▶ _EXERCISE OBJECTIVE_
Lines to return, exactly: from the line with "Click into the module Name input field" to the line with "Screen dimensions: 824x466" in the entries below, both included.

(Collected data)
☆ ☆ ☆ ☆ ☆
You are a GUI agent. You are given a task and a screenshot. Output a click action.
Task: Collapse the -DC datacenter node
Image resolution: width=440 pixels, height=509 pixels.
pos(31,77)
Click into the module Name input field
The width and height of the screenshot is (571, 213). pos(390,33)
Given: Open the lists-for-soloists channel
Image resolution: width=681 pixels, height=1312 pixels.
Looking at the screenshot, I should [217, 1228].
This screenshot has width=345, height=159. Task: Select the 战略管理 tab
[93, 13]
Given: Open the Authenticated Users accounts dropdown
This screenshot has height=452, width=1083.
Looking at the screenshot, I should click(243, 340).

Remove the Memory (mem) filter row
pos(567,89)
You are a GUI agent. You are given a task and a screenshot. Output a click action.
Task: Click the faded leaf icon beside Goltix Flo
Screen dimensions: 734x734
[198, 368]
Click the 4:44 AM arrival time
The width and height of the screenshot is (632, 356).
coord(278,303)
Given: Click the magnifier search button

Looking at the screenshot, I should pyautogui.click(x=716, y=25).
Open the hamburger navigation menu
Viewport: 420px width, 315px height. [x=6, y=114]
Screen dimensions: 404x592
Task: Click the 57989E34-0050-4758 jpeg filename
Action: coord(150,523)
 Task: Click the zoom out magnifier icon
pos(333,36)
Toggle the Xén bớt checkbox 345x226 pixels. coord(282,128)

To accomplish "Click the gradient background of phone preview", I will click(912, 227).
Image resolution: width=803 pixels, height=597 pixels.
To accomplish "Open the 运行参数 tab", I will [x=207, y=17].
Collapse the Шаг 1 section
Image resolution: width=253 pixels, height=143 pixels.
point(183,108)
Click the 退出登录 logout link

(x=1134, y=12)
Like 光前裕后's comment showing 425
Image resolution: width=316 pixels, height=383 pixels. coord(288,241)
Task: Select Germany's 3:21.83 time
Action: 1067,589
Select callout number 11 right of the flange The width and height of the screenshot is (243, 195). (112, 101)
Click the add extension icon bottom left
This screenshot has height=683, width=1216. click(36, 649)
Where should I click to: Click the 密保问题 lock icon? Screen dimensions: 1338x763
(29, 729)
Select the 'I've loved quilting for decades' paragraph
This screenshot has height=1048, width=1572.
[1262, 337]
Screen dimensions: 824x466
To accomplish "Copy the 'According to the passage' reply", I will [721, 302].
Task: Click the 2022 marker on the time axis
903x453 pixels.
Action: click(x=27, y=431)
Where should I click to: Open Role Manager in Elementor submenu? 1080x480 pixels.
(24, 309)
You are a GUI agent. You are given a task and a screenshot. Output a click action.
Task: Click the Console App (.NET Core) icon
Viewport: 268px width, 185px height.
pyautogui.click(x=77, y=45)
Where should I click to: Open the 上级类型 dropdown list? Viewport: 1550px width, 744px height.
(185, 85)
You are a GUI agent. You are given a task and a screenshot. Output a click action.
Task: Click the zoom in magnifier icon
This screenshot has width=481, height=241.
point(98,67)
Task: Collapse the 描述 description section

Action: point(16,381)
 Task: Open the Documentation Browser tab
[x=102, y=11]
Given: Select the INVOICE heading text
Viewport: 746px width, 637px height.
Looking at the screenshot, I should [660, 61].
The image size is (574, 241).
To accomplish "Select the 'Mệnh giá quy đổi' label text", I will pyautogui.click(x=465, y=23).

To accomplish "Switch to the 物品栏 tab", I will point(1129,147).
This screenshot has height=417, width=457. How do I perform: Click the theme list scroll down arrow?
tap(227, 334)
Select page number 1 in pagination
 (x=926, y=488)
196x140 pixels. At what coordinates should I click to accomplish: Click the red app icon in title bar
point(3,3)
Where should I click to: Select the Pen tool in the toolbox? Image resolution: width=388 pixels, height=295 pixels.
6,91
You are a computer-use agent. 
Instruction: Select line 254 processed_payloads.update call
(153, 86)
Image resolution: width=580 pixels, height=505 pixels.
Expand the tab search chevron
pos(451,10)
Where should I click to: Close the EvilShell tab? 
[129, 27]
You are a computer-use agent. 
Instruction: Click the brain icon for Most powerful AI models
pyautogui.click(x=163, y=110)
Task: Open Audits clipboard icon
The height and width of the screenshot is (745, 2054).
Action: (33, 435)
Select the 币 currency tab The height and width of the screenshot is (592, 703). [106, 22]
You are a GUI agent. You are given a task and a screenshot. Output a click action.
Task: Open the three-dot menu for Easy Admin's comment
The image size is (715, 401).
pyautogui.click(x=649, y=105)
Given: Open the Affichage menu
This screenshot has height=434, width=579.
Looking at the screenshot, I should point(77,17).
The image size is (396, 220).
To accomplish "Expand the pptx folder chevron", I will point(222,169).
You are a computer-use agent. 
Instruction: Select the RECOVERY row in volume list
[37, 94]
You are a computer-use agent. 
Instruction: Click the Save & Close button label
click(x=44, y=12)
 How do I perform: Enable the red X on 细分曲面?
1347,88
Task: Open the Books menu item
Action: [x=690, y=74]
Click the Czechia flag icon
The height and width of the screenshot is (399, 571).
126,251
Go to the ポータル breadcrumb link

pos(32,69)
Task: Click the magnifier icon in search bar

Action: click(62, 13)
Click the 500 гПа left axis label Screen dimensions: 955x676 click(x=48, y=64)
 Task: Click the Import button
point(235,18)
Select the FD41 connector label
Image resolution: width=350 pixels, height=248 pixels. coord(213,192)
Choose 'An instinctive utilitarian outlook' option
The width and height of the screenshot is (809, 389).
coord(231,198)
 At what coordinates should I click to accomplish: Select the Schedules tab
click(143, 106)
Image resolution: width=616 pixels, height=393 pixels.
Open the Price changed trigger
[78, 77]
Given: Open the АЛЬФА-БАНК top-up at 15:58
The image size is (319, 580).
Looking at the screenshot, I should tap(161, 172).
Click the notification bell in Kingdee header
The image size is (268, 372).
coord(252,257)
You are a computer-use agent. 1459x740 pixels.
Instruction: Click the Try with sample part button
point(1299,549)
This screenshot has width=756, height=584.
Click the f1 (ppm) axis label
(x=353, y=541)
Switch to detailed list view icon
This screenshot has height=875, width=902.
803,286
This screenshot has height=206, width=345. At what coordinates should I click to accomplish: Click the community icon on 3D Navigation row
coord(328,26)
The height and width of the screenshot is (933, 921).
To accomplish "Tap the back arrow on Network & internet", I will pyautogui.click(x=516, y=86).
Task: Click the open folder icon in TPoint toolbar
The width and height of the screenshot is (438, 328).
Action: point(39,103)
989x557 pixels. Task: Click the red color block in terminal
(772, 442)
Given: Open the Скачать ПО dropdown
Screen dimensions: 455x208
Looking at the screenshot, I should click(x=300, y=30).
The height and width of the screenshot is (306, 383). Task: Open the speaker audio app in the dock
☆ ☆ ☆ ☆ ☆
▶ _RESULT_
Click into the module Name input field
The width and height of the screenshot is (571, 213). pos(390,33)
Given: Open the lists-for-soloists channel
Image resolution: width=681 pixels, height=1312 pixels.
Looking at the screenshot, I should [217, 1228].
This screenshot has width=345, height=159. Task: Select the 战略管理 tab
[93, 13]
Given: Open the Authenticated Users accounts dropdown
This screenshot has height=452, width=1083.
Looking at the screenshot, I should click(243, 340).

Remove the Memory (mem) filter row
pos(567,89)
You are a GUI agent. You are given a task and a screenshot. Output a click action.
Task: Click the faded leaf icon beside Goltix Flo
Screen dimensions: 734x734
[198, 368]
Click the 4:44 AM arrival time
The width and height of the screenshot is (632, 356).
coord(278,303)
Given: Click the magnifier search button

Looking at the screenshot, I should pyautogui.click(x=716, y=25).
Open the hamburger navigation menu
Viewport: 420px width, 315px height. [x=6, y=114]
Screen dimensions: 404x592
Task: Click the 57989E34-0050-4758 jpeg filename
Action: coord(150,523)
 Task: Click the zoom out magnifier icon
pos(333,36)
Toggle the Xén bớt checkbox 345x226 pixels. coord(282,128)

To accomplish "Click the gradient background of phone preview", I will click(912, 227).
Image resolution: width=803 pixels, height=597 pixels.
To accomplish "Open the 运行参数 tab", I will [x=207, y=17].
Collapse the Шаг 1 section
Image resolution: width=253 pixels, height=143 pixels.
point(183,108)
Click the 退出登录 logout link

(x=1134, y=12)
Like 光前裕后's comment showing 425
Image resolution: width=316 pixels, height=383 pixels. coord(288,241)
Task: Select Germany's 3:21.83 time
Action: 1067,589
Select callout number 11 right of the flange The width and height of the screenshot is (243, 195). (112, 101)
Click the add extension icon bottom left
This screenshot has height=683, width=1216. click(36, 649)
Where should I click to: Click the 密保问题 lock icon? Screen dimensions: 1338x763
(29, 729)
Select the 'I've loved quilting for decades' paragraph
This screenshot has height=1048, width=1572.
[1262, 337]
Screen dimensions: 824x466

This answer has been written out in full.